▶ What is being asked
Copy out the entries from the line containing "Locate an element on the screen." through the end of the entries, leaving out the pictures.

<<<<

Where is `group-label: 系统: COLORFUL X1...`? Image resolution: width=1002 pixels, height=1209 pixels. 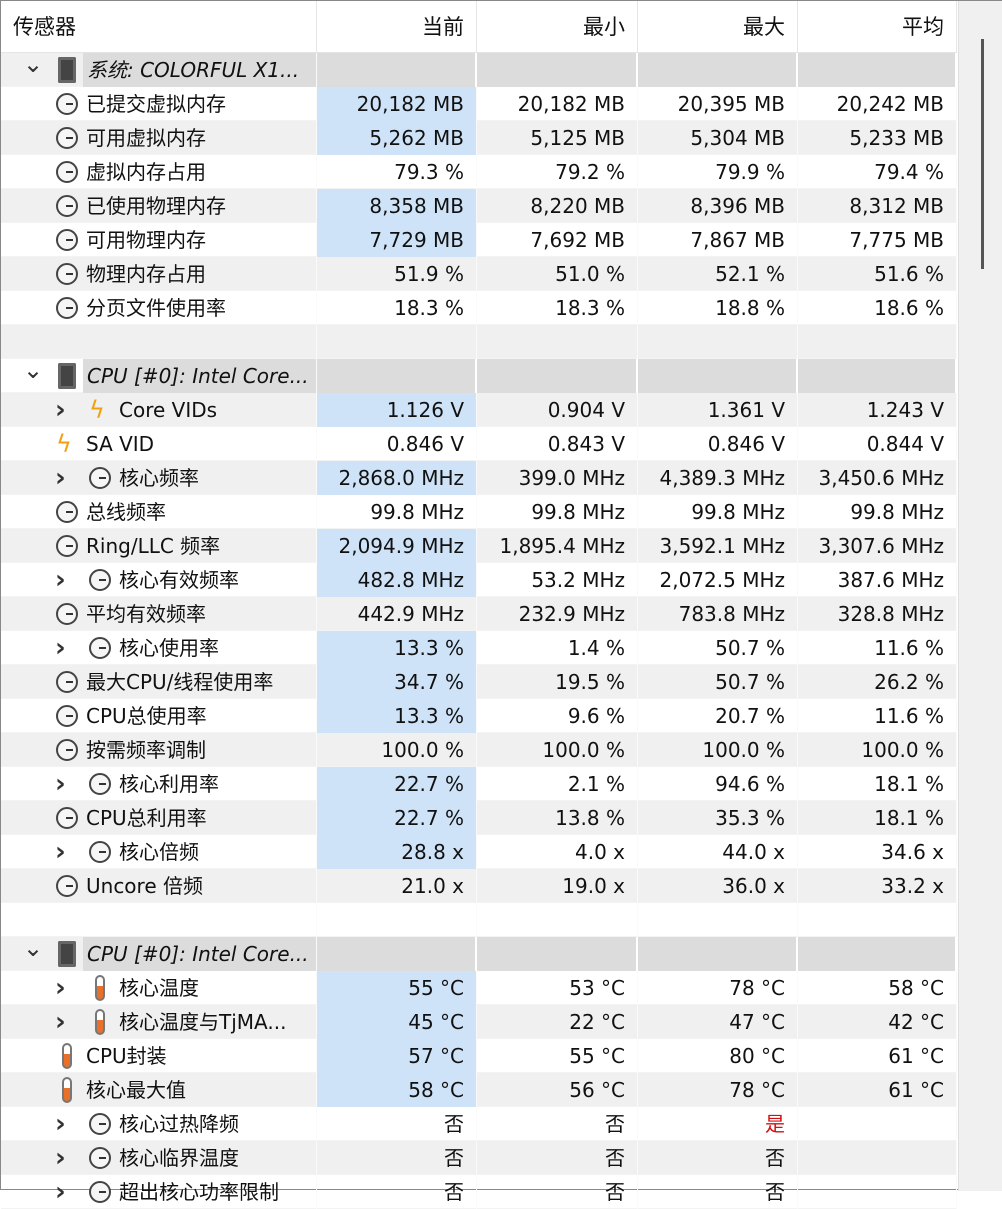
group-label: 系统: COLORFUL X1... is located at coordinates (200, 70).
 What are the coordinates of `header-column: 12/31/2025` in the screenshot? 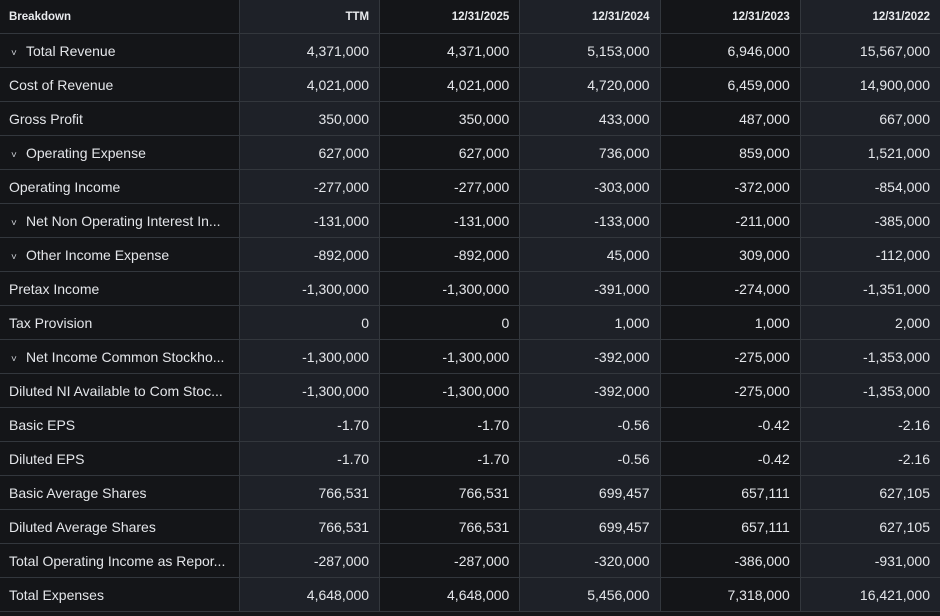 It's located at (450, 17).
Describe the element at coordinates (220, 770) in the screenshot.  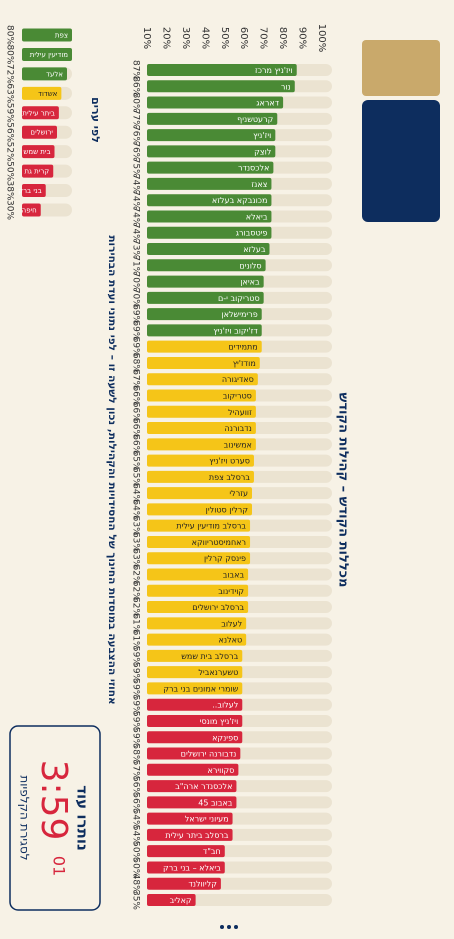
I see `category-label: סקווירא` at that location.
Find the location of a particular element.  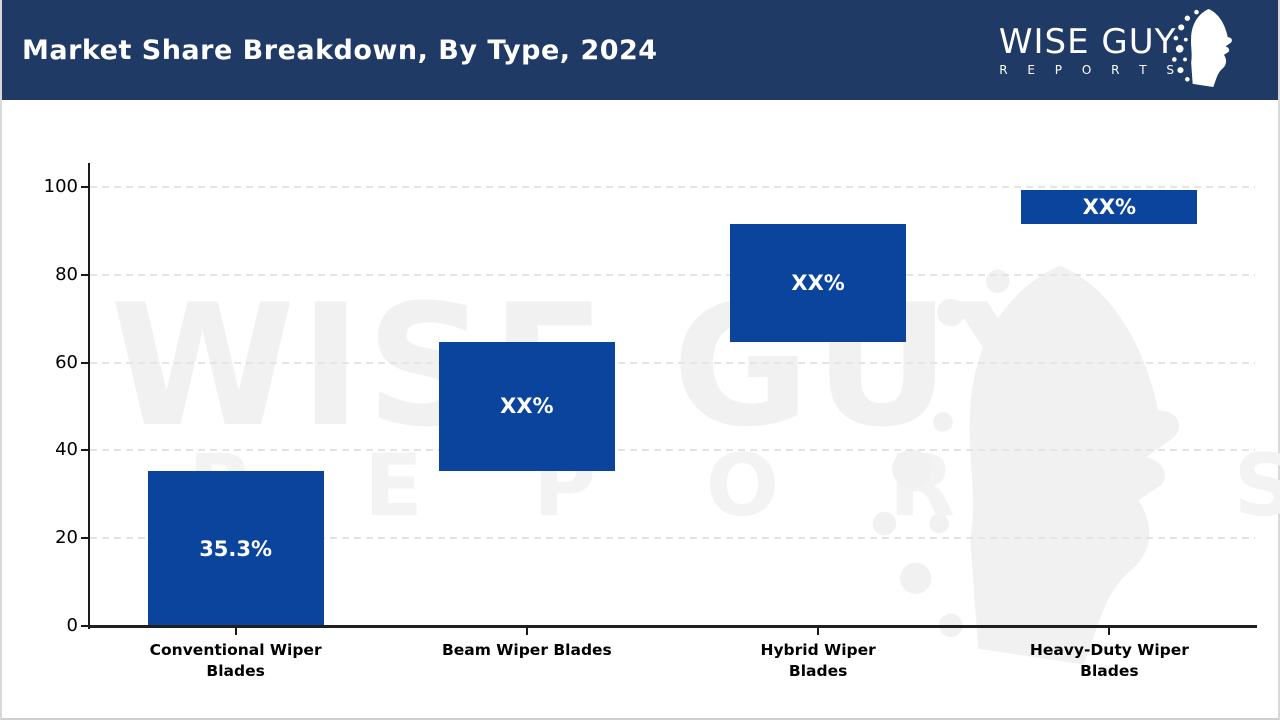

gridline-y40 is located at coordinates (672, 450).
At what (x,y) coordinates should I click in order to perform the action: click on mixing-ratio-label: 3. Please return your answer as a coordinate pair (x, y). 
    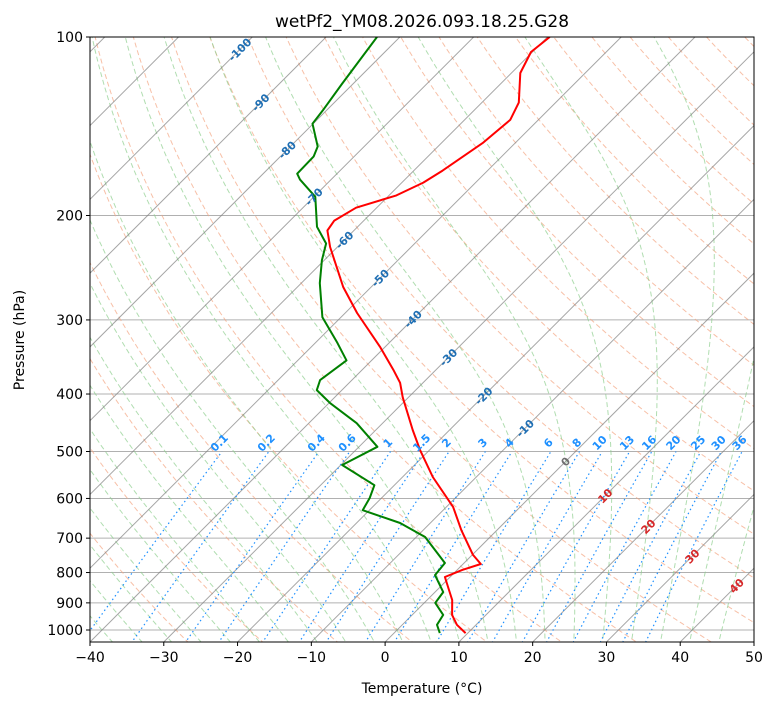
    Looking at the image, I should click on (484, 444).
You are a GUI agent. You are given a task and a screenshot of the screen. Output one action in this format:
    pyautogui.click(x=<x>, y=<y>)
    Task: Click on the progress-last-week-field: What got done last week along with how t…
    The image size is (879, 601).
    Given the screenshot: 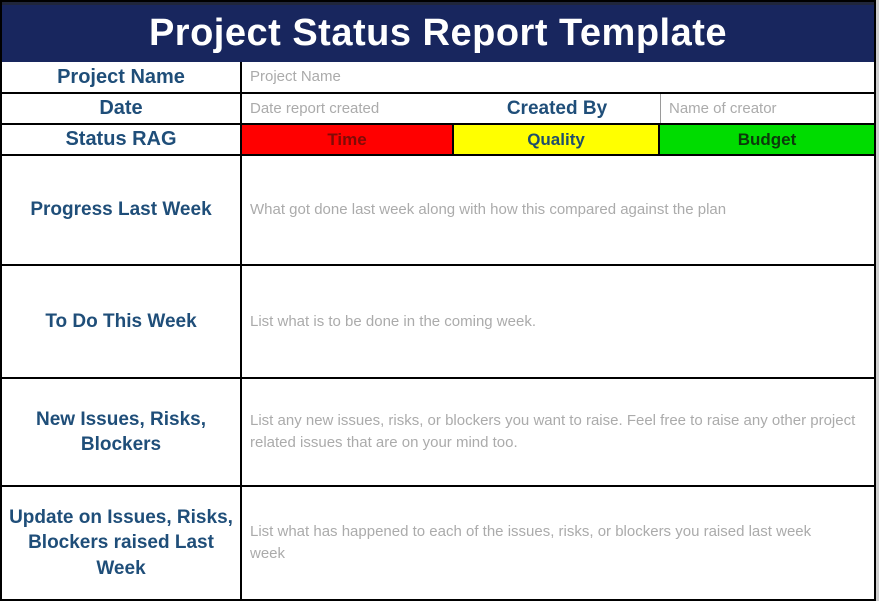 What is the action you would take?
    pyautogui.click(x=488, y=210)
    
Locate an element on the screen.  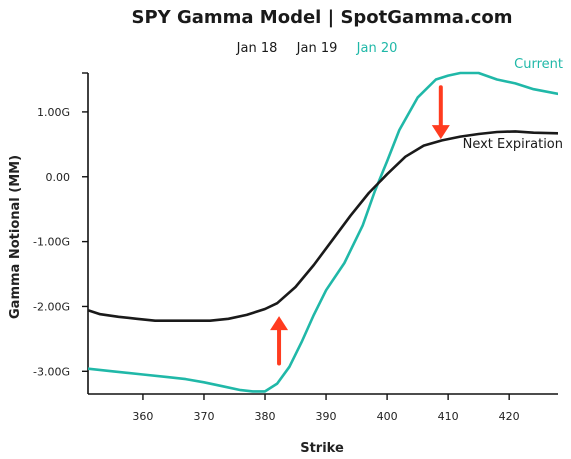
x-tick-label: 370 is located at coordinates (204, 416).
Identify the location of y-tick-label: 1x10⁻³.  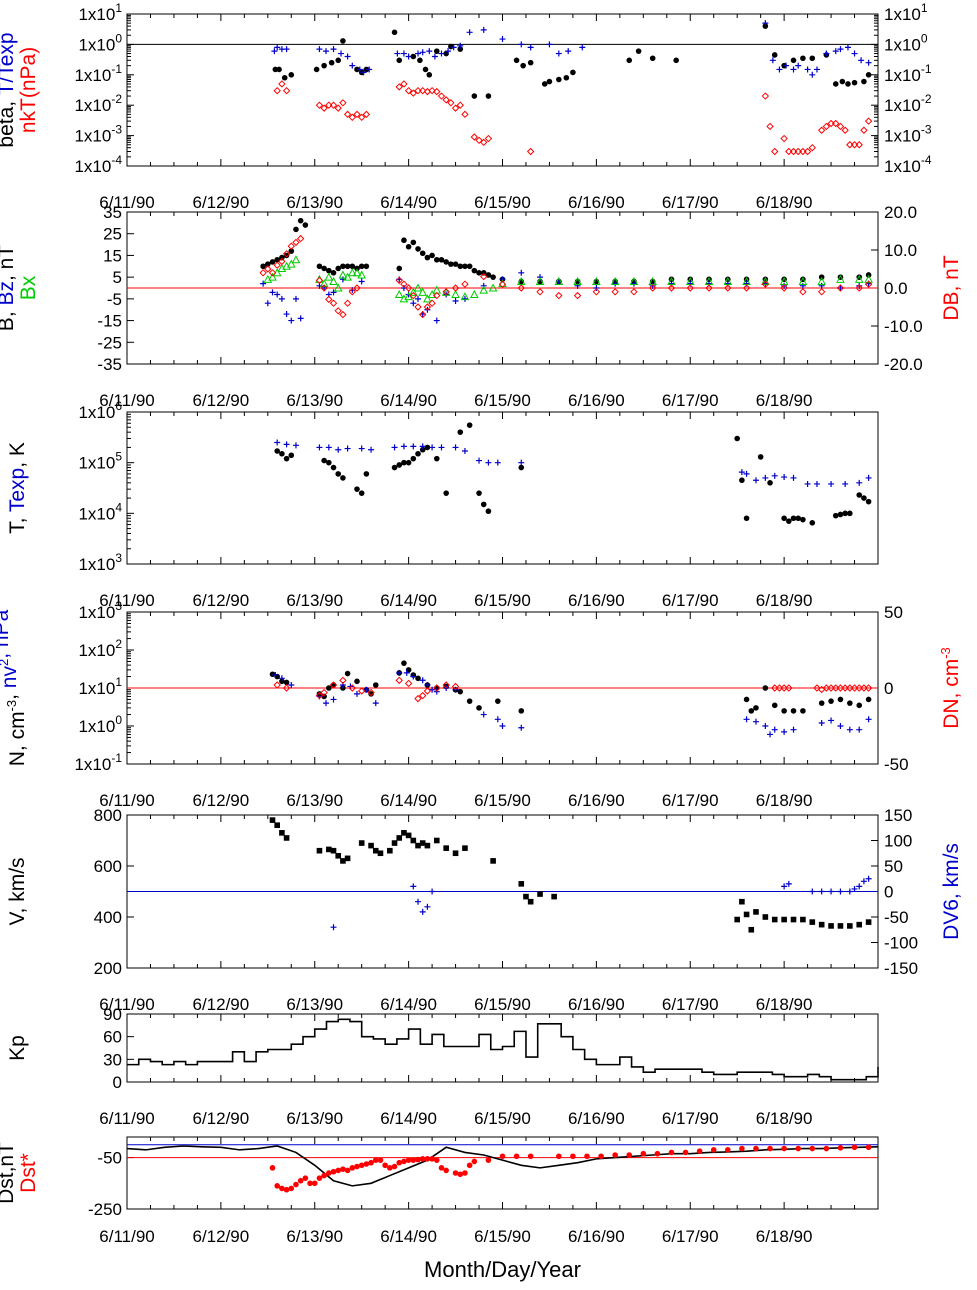
(908, 134).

>>>>

▶ Answer box
Locate an element on the screen.  
x-tick-label: 370 is located at coordinates (204, 416).
Identify the location of y-tick-label: 1x10⁻³.  
(908, 134).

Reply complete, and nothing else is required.